(Task instructions)
Copy out the material below line for line, with nothing changed, added or left out.

begin Data provided

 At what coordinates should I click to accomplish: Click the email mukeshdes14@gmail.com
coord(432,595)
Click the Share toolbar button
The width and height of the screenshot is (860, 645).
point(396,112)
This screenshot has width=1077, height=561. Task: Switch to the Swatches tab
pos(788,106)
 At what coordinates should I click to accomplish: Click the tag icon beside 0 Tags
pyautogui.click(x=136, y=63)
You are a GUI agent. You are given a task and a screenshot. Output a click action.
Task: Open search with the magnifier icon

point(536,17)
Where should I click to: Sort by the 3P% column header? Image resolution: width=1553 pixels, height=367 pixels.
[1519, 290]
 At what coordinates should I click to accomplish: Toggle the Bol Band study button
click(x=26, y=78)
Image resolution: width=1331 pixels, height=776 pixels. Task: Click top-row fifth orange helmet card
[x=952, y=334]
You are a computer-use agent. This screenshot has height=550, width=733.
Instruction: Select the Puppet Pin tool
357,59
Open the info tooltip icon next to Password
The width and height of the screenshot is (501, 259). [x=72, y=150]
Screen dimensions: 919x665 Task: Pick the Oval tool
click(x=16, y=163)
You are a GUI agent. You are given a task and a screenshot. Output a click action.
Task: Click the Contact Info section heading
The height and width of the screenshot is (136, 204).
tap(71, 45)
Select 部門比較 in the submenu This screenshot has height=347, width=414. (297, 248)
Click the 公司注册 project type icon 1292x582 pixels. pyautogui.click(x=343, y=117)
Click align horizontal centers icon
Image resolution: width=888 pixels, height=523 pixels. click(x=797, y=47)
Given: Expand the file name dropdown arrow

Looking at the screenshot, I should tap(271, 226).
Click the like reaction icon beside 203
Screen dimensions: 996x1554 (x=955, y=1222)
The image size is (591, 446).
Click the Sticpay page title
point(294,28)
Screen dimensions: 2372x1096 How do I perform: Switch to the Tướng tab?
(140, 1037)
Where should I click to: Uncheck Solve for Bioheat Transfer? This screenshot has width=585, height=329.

end Data provided

(In response)
 At what coordinates should I click to accomplish: Click the email mukeshdes14@gmail.com
coord(432,595)
Click the Share toolbar button
The width and height of the screenshot is (860, 645).
point(396,112)
This screenshot has width=1077, height=561. Task: Switch to the Swatches tab
pos(788,106)
 At what coordinates should I click to accomplish: Click the tag icon beside 0 Tags
pyautogui.click(x=136, y=63)
You are a GUI agent. You are given a task and a screenshot. Output a click action.
Task: Open search with the magnifier icon

point(536,17)
Where should I click to: Sort by the 3P% column header? Image resolution: width=1553 pixels, height=367 pixels.
[1519, 290]
 At what coordinates should I click to accomplish: Toggle the Bol Band study button
click(x=26, y=78)
Image resolution: width=1331 pixels, height=776 pixels. Task: Click top-row fifth orange helmet card
[x=952, y=334]
You are a computer-use agent. This screenshot has height=550, width=733.
Instruction: Select the Puppet Pin tool
357,59
Open the info tooltip icon next to Password
The width and height of the screenshot is (501, 259). [x=72, y=150]
Screen dimensions: 919x665 Task: Pick the Oval tool
click(x=16, y=163)
You are a GUI agent. You are given a task and a screenshot. Output a click action.
Task: Click the Contact Info section heading
The height and width of the screenshot is (136, 204).
tap(71, 45)
Select 部門比較 in the submenu This screenshot has height=347, width=414. (297, 248)
Click the 公司注册 project type icon 1292x582 pixels. pyautogui.click(x=343, y=117)
Click align horizontal centers icon
Image resolution: width=888 pixels, height=523 pixels. click(x=797, y=47)
Given: Expand the file name dropdown arrow

Looking at the screenshot, I should tap(271, 226).
Click the like reaction icon beside 203
Screen dimensions: 996x1554 (x=955, y=1222)
The image size is (591, 446).
Click the Sticpay page title
point(294,28)
Screen dimensions: 2372x1096 How do I perform: Switch to the Tướng tab?
(140, 1037)
Where should I click to: Uncheck Solve for Bioheat Transfer? This screenshot has width=585, height=329.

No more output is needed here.